Medical organizations declare children's mental health crisis

Pediatricians and psychiatrists are declaring what they are calling a national state of emergency in children's mental health caused by stress brought on by the COVID-19 pandemic.

In a joint statement issued Oct. 19, the American Academy of Pediatrics, American Academy of Child and Adolescent Psychiatry and Children's Hospital Association said healthcare professionals have witnessed rising rates of mental health challenges among children, adolescents and their families during the pandemic, exacerbating the situation that existed prior to the public health crisis. 

Children and families have experienced enormous adversity and disruption, and inequities that result from structural racism have contributed to disproportionate effects on children from communities of color, the medical groups said.

From April 1, 2020, through June 30, 2021, COVID-19-associated deaths accounted for the loss of parents and caregivers for more than 140,000 children, with youth of color disproportionately affected, research from the American Academy of Pediatrics shows. Additionally, the medical groups note in their statement that rates of childhood mental health concerns and suicide climbed steadily between 2010 and 2020 and that, according to the CDC, suicide was the second leading cause of death for youth ages 10-24 by 2018.

"We are caring for young people with soaring rates of depression, anxiety, trauma, loneliness and suicidality that will have lasting impacts on them, their families and their communities," the groups concluded in their statement. "We must identify strategies to meet these challenges through innovation and action, using state, local and national approaches to improve the access to and quality of care across the continuum of mental health promotion, prevention and treatment."

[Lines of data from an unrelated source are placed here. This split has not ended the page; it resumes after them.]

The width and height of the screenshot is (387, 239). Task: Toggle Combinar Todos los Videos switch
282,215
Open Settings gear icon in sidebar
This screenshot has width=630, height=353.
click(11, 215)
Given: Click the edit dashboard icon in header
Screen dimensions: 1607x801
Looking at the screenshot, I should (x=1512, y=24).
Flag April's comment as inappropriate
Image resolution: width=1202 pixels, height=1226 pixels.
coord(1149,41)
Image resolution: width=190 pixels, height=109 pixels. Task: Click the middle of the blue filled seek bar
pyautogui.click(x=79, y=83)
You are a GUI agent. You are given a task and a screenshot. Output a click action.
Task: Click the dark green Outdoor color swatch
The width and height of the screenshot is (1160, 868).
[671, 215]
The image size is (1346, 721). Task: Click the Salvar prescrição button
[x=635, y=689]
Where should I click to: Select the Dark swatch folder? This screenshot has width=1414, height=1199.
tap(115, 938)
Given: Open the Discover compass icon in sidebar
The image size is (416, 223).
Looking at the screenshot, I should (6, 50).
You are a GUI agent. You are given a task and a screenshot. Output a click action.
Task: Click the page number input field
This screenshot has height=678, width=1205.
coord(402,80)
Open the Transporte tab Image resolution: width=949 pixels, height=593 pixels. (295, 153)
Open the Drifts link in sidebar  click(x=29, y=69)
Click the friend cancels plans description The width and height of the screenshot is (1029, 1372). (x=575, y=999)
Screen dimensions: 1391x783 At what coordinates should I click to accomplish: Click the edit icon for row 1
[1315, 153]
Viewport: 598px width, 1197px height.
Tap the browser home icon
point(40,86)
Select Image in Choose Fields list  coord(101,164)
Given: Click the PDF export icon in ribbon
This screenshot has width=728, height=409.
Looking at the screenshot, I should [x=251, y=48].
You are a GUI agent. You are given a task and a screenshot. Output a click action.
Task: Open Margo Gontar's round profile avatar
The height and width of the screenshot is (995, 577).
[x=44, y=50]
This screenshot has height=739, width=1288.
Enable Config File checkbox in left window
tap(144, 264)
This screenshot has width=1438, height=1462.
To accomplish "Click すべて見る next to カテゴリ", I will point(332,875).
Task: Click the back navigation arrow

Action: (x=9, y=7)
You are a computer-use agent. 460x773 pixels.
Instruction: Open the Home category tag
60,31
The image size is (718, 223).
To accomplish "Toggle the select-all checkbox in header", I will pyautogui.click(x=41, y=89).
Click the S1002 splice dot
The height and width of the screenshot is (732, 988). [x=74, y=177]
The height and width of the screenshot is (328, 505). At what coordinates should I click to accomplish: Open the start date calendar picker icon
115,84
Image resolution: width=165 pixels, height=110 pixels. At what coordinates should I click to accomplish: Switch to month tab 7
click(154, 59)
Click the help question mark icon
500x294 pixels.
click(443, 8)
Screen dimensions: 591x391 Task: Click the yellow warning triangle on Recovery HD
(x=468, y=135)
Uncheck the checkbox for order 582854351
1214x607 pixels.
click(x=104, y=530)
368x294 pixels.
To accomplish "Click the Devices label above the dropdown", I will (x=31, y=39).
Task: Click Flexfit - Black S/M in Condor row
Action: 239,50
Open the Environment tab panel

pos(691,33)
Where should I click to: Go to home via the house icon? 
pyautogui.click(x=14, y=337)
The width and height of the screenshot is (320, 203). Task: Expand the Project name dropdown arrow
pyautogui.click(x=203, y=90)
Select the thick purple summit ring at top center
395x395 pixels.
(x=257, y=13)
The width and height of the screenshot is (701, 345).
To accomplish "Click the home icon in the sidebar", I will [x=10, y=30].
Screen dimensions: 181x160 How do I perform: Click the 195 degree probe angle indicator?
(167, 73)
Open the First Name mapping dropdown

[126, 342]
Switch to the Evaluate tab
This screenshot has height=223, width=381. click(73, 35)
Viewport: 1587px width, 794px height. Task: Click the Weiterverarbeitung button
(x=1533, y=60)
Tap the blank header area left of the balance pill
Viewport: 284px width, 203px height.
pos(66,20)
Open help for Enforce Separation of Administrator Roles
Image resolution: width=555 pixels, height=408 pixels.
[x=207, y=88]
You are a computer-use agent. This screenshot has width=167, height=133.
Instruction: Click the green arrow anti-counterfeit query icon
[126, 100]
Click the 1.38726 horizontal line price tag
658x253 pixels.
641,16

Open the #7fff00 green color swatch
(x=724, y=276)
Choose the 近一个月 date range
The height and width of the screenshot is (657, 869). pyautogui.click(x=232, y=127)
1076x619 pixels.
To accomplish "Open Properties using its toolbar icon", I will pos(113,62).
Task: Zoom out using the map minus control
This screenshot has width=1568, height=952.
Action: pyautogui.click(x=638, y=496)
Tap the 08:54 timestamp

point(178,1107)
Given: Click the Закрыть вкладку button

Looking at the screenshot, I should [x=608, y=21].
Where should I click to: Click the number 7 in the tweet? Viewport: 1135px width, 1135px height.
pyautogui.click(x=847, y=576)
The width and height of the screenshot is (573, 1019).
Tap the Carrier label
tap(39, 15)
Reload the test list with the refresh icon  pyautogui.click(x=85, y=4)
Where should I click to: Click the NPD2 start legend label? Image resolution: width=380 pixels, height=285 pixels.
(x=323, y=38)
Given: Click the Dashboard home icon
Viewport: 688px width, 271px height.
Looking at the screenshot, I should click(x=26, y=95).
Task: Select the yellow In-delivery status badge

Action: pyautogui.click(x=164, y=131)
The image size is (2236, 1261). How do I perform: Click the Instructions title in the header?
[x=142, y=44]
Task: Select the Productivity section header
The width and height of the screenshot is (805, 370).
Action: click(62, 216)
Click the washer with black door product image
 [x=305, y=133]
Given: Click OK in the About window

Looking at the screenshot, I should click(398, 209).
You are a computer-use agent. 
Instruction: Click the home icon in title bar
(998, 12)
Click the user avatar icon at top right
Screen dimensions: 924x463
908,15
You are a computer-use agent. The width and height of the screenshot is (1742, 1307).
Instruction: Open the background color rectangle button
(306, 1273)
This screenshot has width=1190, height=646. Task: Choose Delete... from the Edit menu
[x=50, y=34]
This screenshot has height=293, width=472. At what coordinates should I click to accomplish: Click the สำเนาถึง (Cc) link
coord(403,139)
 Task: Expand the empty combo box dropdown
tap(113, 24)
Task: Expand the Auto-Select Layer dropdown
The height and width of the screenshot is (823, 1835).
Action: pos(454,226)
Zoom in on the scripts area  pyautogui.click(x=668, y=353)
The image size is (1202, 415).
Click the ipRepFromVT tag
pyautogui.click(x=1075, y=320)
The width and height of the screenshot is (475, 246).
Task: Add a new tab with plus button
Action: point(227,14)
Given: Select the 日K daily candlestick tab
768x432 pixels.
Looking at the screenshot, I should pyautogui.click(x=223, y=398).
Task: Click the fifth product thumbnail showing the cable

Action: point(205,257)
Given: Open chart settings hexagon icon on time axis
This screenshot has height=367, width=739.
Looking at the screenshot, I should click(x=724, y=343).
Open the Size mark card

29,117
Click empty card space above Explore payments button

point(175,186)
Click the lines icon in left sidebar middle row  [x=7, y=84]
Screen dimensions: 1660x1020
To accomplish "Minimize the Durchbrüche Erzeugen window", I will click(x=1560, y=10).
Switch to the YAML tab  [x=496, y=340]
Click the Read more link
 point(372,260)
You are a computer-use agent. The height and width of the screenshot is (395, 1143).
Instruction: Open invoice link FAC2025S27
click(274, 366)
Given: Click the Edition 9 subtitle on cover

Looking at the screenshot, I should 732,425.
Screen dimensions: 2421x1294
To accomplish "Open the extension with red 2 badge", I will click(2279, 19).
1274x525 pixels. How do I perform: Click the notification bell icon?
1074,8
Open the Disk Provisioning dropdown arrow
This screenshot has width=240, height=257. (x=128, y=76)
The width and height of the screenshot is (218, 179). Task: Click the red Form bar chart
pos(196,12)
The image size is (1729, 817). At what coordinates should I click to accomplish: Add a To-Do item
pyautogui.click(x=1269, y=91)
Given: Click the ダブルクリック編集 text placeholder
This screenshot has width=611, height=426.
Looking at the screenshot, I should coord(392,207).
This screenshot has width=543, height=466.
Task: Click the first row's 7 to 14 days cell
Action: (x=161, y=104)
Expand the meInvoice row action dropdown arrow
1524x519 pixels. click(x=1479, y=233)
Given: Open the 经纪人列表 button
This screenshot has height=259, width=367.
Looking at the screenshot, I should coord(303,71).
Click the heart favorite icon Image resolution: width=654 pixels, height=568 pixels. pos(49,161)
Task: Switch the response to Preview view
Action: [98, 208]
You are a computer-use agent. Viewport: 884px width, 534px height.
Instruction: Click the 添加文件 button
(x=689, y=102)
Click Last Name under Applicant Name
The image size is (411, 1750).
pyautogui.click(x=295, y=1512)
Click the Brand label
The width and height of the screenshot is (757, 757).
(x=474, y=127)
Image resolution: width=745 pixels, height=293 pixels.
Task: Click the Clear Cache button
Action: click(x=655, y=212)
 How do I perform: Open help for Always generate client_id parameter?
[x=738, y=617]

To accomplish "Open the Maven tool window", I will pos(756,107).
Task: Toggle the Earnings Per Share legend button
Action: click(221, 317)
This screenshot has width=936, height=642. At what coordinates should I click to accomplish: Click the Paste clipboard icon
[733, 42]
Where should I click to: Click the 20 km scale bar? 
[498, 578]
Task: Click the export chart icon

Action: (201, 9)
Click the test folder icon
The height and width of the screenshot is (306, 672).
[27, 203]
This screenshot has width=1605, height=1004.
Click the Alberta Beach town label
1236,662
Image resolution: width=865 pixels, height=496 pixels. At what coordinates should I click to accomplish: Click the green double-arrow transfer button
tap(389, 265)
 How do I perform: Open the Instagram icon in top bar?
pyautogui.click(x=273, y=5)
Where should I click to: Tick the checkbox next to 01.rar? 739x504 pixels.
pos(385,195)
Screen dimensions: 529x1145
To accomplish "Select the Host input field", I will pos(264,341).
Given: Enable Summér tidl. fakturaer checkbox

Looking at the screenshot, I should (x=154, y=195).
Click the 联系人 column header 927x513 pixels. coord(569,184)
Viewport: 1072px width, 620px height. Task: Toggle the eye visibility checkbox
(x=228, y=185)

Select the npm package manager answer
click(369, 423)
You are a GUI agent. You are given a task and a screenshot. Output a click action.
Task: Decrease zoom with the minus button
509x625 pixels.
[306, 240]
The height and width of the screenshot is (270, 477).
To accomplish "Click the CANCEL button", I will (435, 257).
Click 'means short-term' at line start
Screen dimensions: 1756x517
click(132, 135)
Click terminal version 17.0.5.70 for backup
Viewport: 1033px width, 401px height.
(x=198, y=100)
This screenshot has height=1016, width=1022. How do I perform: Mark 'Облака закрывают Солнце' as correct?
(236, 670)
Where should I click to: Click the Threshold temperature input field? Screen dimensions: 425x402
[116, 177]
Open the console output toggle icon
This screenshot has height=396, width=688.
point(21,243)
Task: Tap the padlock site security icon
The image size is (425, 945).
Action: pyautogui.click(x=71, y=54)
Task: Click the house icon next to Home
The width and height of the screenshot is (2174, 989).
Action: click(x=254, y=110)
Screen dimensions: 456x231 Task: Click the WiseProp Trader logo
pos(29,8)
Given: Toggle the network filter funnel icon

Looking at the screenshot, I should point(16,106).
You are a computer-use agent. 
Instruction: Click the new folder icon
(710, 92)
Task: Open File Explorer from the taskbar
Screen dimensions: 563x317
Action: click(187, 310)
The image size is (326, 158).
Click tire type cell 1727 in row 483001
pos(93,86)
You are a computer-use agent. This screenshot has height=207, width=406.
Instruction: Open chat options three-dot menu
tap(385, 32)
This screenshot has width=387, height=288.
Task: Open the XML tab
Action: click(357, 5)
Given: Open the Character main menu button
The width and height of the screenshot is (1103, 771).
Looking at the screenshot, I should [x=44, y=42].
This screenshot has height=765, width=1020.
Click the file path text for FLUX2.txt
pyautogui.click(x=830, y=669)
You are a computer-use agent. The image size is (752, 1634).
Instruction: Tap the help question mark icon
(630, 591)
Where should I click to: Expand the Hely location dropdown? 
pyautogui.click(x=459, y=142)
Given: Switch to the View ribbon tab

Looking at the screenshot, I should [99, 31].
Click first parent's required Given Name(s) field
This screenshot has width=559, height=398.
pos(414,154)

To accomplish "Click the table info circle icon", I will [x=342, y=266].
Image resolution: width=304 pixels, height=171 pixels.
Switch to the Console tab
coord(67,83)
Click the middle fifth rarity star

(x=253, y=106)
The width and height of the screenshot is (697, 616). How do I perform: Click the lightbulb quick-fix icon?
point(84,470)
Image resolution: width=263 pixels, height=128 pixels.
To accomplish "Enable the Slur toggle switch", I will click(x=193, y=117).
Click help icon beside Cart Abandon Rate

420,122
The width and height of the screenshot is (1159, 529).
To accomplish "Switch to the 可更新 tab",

The medical groups made several recommendations, including boosting implementation and sustainable funding of effective models of school-based mental healthcare, and strengthening efforts to combat suicide risk in children and adolescents.

The federal government set aside $80 million in the American Rescue Plan for the Pediatric Mental Health Care Access program and directed $20 million to supporting youth suicide prevention programs, according to the White House. The plan also provides $50 million for community-based funding for local behavioral health needs worsened by the pandemic; and $30 million for community-based funding for local substance use services.